WHAT TO DO.
Output the records that follow, with every character intact.

SOURCE DATA.

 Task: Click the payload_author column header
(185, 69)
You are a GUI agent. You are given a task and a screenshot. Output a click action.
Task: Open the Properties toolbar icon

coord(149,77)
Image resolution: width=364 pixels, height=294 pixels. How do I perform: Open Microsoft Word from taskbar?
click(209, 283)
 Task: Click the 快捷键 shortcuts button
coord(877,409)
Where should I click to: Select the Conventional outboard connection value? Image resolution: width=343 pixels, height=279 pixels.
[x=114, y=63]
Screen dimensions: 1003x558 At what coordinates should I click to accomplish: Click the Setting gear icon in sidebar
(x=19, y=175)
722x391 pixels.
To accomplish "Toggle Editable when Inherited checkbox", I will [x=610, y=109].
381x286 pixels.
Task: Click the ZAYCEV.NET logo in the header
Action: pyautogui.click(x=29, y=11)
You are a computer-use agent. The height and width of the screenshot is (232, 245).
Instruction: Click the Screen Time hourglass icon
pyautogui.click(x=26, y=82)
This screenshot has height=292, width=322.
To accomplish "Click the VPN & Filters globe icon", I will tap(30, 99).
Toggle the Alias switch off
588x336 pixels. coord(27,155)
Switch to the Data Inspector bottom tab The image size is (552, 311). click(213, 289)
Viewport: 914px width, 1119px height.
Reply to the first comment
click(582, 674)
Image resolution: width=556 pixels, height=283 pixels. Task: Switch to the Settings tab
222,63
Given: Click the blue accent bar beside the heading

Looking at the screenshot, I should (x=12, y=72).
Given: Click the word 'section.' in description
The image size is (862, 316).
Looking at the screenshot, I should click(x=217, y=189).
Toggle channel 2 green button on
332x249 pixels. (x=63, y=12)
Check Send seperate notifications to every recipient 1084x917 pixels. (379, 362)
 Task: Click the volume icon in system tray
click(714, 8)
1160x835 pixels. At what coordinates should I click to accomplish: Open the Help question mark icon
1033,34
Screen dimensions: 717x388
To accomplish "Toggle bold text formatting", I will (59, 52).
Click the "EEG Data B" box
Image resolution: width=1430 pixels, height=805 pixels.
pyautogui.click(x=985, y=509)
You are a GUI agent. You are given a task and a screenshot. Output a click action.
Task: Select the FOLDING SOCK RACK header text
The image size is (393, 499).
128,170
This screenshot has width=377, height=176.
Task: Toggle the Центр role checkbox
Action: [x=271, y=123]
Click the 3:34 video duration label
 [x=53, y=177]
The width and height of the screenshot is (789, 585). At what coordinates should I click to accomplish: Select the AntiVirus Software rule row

SOLUTION TO THE EXERCISE.
 Task: Click the payload_author column header
(185, 69)
You are a GUI agent. You are given a task and a screenshot. Output a click action.
Task: Open the Properties toolbar icon

coord(149,77)
Image resolution: width=364 pixels, height=294 pixels. How do I perform: Open Microsoft Word from taskbar?
click(209, 283)
 Task: Click the 快捷键 shortcuts button
coord(877,409)
Where should I click to: Select the Conventional outboard connection value? Image resolution: width=343 pixels, height=279 pixels.
[x=114, y=63]
Screen dimensions: 1003x558 At what coordinates should I click to accomplish: Click the Setting gear icon in sidebar
(x=19, y=175)
722x391 pixels.
To accomplish "Toggle Editable when Inherited checkbox", I will [x=610, y=109].
381x286 pixels.
Task: Click the ZAYCEV.NET logo in the header
Action: pyautogui.click(x=29, y=11)
You are a computer-use agent. The height and width of the screenshot is (232, 245).
Instruction: Click the Screen Time hourglass icon
pyautogui.click(x=26, y=82)
This screenshot has height=292, width=322.
To accomplish "Click the VPN & Filters globe icon", I will tap(30, 99).
Toggle the Alias switch off
588x336 pixels. coord(27,155)
Switch to the Data Inspector bottom tab The image size is (552, 311). click(213, 289)
Viewport: 914px width, 1119px height.
Reply to the first comment
click(582, 674)
Image resolution: width=556 pixels, height=283 pixels. Task: Switch to the Settings tab
222,63
Given: Click the blue accent bar beside the heading

Looking at the screenshot, I should (x=12, y=72).
Given: Click the word 'section.' in description
The image size is (862, 316).
Looking at the screenshot, I should click(x=217, y=189).
Toggle channel 2 green button on
332x249 pixels. (x=63, y=12)
Check Send seperate notifications to every recipient 1084x917 pixels. (379, 362)
 Task: Click the volume icon in system tray
click(714, 8)
1160x835 pixels. At what coordinates should I click to accomplish: Open the Help question mark icon
1033,34
Screen dimensions: 717x388
To accomplish "Toggle bold text formatting", I will (59, 52).
Click the "EEG Data B" box
Image resolution: width=1430 pixels, height=805 pixels.
pyautogui.click(x=985, y=509)
You are a GUI agent. You are given a task and a screenshot. Output a click action.
Task: Select the FOLDING SOCK RACK header text
The image size is (393, 499).
128,170
This screenshot has width=377, height=176.
Task: Toggle the Центр role checkbox
Action: [x=271, y=123]
Click the 3:34 video duration label
 [x=53, y=177]
The width and height of the screenshot is (789, 585). At what coordinates should I click to accomplish: Select the AntiVirus Software rule row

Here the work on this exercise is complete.